Pada
sebuah hari yang tenang, tempat tinggal Galen Erso (Mads Mikkelsen) yang berada
di antara bukit-bukit hijau dan gurun yang menghitam, disambangi oleh Orson
Krennic (Ben Mendelsohn) bersama pasukannya. Galen yang ilmuan jenius itu
selama ini bersembunyi dan enggan bekerja untuk Galactic Empire. Tentu sebelum
Galen berbicara dengan Krennic, ia sudah menyuruh anaknya kabur dan bersembunyi—yang
kemudian diselamatkan Saw Gerrera (Forest Whitaker), salah satu pimpinan
pemberontak.
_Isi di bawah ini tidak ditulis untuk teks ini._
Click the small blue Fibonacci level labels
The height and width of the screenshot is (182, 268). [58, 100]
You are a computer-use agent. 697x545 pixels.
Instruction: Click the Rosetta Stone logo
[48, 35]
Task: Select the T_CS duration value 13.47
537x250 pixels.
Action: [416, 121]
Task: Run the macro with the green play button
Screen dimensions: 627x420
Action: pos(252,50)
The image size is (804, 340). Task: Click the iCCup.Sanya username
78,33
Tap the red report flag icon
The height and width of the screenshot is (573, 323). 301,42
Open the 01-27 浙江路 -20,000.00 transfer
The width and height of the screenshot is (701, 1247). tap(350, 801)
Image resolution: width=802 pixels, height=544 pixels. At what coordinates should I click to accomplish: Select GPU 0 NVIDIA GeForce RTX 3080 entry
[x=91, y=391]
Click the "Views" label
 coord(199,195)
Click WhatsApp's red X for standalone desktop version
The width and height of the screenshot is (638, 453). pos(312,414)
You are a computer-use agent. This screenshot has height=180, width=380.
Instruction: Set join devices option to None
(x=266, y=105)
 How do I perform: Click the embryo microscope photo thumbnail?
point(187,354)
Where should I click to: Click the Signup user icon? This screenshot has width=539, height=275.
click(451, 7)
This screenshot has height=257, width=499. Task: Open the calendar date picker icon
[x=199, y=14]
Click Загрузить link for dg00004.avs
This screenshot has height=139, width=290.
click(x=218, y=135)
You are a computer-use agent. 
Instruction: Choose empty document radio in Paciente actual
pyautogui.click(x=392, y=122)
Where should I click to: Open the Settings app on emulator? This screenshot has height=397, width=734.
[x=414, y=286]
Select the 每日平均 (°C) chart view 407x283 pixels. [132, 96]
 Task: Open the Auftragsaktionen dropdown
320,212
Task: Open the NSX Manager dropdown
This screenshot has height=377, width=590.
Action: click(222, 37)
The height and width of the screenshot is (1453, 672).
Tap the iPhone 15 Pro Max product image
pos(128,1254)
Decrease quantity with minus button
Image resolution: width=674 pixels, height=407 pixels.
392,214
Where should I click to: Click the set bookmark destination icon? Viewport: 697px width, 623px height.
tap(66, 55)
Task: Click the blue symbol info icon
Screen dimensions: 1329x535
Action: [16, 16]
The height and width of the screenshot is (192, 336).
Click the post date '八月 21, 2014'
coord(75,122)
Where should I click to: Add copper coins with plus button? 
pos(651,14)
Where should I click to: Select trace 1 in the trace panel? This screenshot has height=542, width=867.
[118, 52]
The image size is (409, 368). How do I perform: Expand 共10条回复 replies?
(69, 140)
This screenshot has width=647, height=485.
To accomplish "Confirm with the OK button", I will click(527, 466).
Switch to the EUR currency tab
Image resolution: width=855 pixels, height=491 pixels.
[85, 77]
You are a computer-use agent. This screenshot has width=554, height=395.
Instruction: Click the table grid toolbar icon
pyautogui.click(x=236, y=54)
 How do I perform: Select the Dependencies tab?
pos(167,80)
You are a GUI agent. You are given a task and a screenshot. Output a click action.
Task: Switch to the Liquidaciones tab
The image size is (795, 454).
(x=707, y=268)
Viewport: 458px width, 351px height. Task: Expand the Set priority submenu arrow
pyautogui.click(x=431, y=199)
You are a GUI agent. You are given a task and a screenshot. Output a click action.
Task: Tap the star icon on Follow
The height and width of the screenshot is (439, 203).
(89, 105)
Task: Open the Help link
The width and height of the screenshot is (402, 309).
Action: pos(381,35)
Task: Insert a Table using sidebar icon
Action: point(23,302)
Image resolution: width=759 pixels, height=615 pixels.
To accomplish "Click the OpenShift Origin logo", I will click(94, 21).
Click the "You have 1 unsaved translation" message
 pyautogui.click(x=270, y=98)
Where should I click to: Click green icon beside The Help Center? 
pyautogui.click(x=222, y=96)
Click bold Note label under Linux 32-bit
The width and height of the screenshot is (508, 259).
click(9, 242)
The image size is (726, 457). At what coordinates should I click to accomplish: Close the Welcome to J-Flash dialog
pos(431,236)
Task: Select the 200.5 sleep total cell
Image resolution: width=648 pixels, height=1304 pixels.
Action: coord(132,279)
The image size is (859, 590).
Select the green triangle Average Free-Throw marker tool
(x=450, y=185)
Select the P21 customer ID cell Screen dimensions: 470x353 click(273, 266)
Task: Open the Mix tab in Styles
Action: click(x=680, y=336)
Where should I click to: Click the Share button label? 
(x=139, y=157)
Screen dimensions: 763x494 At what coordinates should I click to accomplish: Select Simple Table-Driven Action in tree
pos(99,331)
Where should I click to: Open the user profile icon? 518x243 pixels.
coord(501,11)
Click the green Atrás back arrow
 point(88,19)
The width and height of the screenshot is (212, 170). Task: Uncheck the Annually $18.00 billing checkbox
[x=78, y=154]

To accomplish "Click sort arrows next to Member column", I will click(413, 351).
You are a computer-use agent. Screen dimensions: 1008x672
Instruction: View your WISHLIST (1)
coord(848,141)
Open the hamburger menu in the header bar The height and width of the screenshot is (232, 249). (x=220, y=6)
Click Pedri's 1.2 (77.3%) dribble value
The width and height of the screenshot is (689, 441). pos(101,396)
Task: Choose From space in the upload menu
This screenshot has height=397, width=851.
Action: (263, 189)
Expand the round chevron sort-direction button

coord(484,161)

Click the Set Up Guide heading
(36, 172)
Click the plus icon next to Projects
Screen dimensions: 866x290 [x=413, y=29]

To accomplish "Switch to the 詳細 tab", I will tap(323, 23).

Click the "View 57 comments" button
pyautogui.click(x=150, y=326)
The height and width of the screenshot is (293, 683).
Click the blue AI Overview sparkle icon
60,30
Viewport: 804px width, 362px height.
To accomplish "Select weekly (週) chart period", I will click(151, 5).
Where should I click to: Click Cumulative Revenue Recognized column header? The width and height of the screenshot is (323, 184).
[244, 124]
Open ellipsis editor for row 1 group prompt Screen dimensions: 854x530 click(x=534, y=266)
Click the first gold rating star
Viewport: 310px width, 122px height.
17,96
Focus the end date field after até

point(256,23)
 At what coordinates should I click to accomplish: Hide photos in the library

Tak bisa mengelak, Galen dicokok dan terpaksa ikut—juga karena
punya agenda tersendiri—untuk membuat senjata maha dahsyat.
Bertahun-tahun
kemudian, Jyn Erso sang bocah kecil yang kini sudah dewasa itu dibawa Rebel
Alliance untuk melawan Galactic Empire. Rebel Alliance adalah kumpulan
pemberontak, yang juga mempunyai dewan pengambil keputusan, yang tak
henti-hentinya merong-rong kekaisaran dan akan mencuri rencana pengembangan
Death Star buatan Galen Erso—senjata pemusnah yang kekuatannya telah dilihat
dalam trilogi asli Star Wars—milik Galactic
Empire. Sayangnya senjata ini hampir rampung. Pilihan para pemberontak hanyalah
menemukan kelemahannya.
Rogue One
adalah spin off pertama dari Star Wars yang mempunyai campuran antara
hal yang sudah familiar dengan karakter-karakter yang belum pernah ada dalam Star Wars universe. Film ini ber-setting sebelum event dalam Episode IV
dimulai, seperti semacam pengisi sebelum episode
VIII yang tayang tahun depan. Disutradarai oleh Gareth Edwards, ditulis
oleh Chris Weitz dan dikarang dengan brilian oleh Gary Whitta dan John Knoll, Rogue One mempunyai suguhan sinematik
yang spektakuler. Terbantu oleh teknologi yang semakin maju, Edwards dan rekan
juga sanggup menciptakan sequences
perang dan kehancuran yang cukup berbeda dari yang pernah kita lihat pada dunia
Star Wars.
Ketika
diorama Star Wars banyak terkungkung
pada lingkaran klan Skywalker, Rogue One amat dan yang paling kuat menghamparkan
peperangan antara pemberontak dan kekaisaran dalam epos yang dahsyat serta
ihwal misinya, dan inilah yang membedakan Rogue
One dengan riwayat lain dalam Star
Wars universe. Pendekatan yang dilakukan Edwards perihal aksi, narasi, dan
visualnya yang berkembang inovatif yang sangat amat keren—ada beberapa adegan
yang mengingatkan pembaca Dragon Ball pada episode Freeza di Planet
Namec—membuat filmnya berjalan amat efektif dan mengalir lancar.
Jina
Jay patut diapresiasi sebagai casting
director—dan juga tentu para aktor—yang dapat mengumpulkan pemeran untuk
karakter-karakter Rogue One. Felicity
Jones menghidupkan karakter Jyn. Seperti Carie Fisher atau Daisy Ridley, dengan
tradisi lead perempuan Star Wars yang memiliki determinasi. Seorang
kriminal—kita lihat ia dipenjara sebelum akhirnya direbut Rebel
Alliance—pencari ayahnya, yang terus berharap. “We have hope. Rebellions are
built on hope!”. Diego Luna pun cemerlang sebagai Captain Cassian Andor,
andalan kelompok pemberontak yang banyak menjalankan misi-misi gelap dengan
masa lalu yang juga kelam. Mads Mikkelsen juga akhirnya tak disia-siakan
seperti dalam Doctor Strange. Donnie
Yen begitu bersinar membawakan karakter Chirrut Imwe, biarawan tunanetra jago
bela diri yang selalu merasa “The Force” bersamanya, dan Forrest Whitaker
sebagai Saw Gerrera, ekstrimis lelah penyimpan rahasia. Yang juga mencuri
perhatian yaitu Ben Mendelsohn yang menjadi Orson Krennic, yang merasa usaha
kerasnya selama ini kurang dihargai dan ingin kaisar tahu akan prestasinya.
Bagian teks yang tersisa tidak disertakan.